George connects clocks to his mortality, seeing their slowdown mirror his; their halt terrifies him, foretelling his heart’s stop. Fundamentally, clocks signify time’s flow and death’s certainty. Yet rewindable and revivable, they embody The Power of Memory to revive bygone instants.
Important Quotes
“The very blue of the sky followed, draining from the heights into that cluttered concrete socket. Next fell the stars, tinkling about him like the ornaments of heaven shaken loose. Finally, the black vastation itself came untucked and draped over the entire heap, covering George’s confused obliteration.”
(Chapter 1, Pages 20-21)
As George rests on his deathbed, he surrenders to dreams and memories. This marks one of his initial visions, presaging his demise. His known world—home, sky, stars—disintegrates and descends, concluding with George’s “obliteration.”

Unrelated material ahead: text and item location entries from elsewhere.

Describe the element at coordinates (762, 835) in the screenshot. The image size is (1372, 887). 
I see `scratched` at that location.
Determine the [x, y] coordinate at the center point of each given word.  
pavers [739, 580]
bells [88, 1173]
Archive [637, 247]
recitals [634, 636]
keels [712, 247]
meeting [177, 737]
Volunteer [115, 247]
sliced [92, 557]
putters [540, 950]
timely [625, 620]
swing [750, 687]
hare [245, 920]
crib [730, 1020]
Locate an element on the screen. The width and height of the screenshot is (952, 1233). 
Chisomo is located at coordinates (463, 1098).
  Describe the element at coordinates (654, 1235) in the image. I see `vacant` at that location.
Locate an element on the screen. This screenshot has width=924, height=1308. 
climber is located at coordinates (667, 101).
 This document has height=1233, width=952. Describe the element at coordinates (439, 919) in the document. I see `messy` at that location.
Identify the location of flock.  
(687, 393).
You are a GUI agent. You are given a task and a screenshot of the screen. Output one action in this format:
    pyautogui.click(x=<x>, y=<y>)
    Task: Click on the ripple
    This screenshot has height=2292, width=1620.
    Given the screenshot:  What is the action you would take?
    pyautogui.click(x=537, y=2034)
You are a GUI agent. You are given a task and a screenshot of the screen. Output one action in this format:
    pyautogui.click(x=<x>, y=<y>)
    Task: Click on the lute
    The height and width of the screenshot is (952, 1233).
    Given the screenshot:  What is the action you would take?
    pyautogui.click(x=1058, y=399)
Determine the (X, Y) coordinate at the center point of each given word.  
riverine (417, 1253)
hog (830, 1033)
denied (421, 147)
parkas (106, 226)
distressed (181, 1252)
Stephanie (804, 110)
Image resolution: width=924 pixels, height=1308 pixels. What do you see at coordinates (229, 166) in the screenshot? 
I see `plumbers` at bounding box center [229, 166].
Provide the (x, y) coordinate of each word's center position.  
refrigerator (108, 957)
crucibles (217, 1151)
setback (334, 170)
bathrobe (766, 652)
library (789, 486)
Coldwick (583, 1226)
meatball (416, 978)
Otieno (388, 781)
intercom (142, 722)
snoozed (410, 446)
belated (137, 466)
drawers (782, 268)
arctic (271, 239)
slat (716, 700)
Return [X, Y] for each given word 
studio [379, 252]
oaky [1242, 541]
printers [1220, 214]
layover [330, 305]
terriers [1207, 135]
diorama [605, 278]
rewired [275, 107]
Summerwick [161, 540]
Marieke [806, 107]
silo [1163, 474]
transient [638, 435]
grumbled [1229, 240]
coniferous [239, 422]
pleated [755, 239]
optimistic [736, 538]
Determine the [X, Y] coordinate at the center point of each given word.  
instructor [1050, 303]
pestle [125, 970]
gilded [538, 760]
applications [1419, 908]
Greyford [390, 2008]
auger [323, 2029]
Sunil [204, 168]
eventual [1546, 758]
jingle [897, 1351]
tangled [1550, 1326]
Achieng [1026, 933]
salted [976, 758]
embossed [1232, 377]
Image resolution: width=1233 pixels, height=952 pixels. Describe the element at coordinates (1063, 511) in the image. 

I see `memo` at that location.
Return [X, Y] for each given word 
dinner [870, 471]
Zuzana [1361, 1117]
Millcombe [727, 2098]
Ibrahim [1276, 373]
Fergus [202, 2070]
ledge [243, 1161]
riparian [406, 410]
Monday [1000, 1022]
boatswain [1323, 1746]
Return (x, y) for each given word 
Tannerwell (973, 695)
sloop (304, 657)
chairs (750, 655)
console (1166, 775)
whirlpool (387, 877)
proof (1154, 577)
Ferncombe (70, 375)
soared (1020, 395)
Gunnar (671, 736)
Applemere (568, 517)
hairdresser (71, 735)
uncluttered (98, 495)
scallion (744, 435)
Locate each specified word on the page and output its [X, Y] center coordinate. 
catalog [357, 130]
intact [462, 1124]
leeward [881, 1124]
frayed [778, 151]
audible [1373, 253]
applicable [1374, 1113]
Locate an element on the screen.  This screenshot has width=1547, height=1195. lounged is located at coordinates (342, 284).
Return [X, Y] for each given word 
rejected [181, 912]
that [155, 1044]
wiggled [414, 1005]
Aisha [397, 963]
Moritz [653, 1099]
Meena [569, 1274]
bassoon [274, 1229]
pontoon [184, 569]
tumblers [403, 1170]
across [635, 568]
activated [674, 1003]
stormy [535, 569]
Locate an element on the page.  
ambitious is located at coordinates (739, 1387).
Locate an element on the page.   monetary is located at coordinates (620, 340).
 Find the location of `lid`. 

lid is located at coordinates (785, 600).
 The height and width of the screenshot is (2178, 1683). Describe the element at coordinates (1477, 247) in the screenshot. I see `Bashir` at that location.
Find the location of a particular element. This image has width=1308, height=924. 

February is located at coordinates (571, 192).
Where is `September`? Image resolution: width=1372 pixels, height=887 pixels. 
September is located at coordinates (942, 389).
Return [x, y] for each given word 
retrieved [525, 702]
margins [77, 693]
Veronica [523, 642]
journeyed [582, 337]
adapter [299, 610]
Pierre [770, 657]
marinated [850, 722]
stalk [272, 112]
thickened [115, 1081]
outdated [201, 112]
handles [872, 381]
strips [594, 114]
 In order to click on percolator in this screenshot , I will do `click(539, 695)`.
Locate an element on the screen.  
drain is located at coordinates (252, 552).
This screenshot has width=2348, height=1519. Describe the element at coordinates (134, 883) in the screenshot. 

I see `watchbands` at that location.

“When his wife touched his legs at night in bed, through his pajamas, she thought of oak or maple and had to make herself think of something else in order not to imagine going down to his workshop in the basement and getting sandpaper and stain and sanding his legs and staining them with a brush, as if they belonged to a piece of furniture.”
(Chapter 1, Page 23)
As George ages and sickens, his form alters noticeably—here, his legs rigidify. This evokes wood for his wife, linking George to furnishings. Even in this somber link, tinkering emerges, with a figure aiming to refine surrounding objects.
“Poke your finger into the clock; fiddle the escape wheel (every part perfectly named—escape: the end of the machine, the place where the energy leaks out, breaks free, beats time).”
(Chapter 1, Page 25)
Clocks recur in Tinkers as devices imposing order on disorder, logging motion, and gauging time precisely. They parallel humans often. This passage addresses both: machinery’s precision and energy’s eventual depletion mirroring human vitality’s gradual ebbing with time.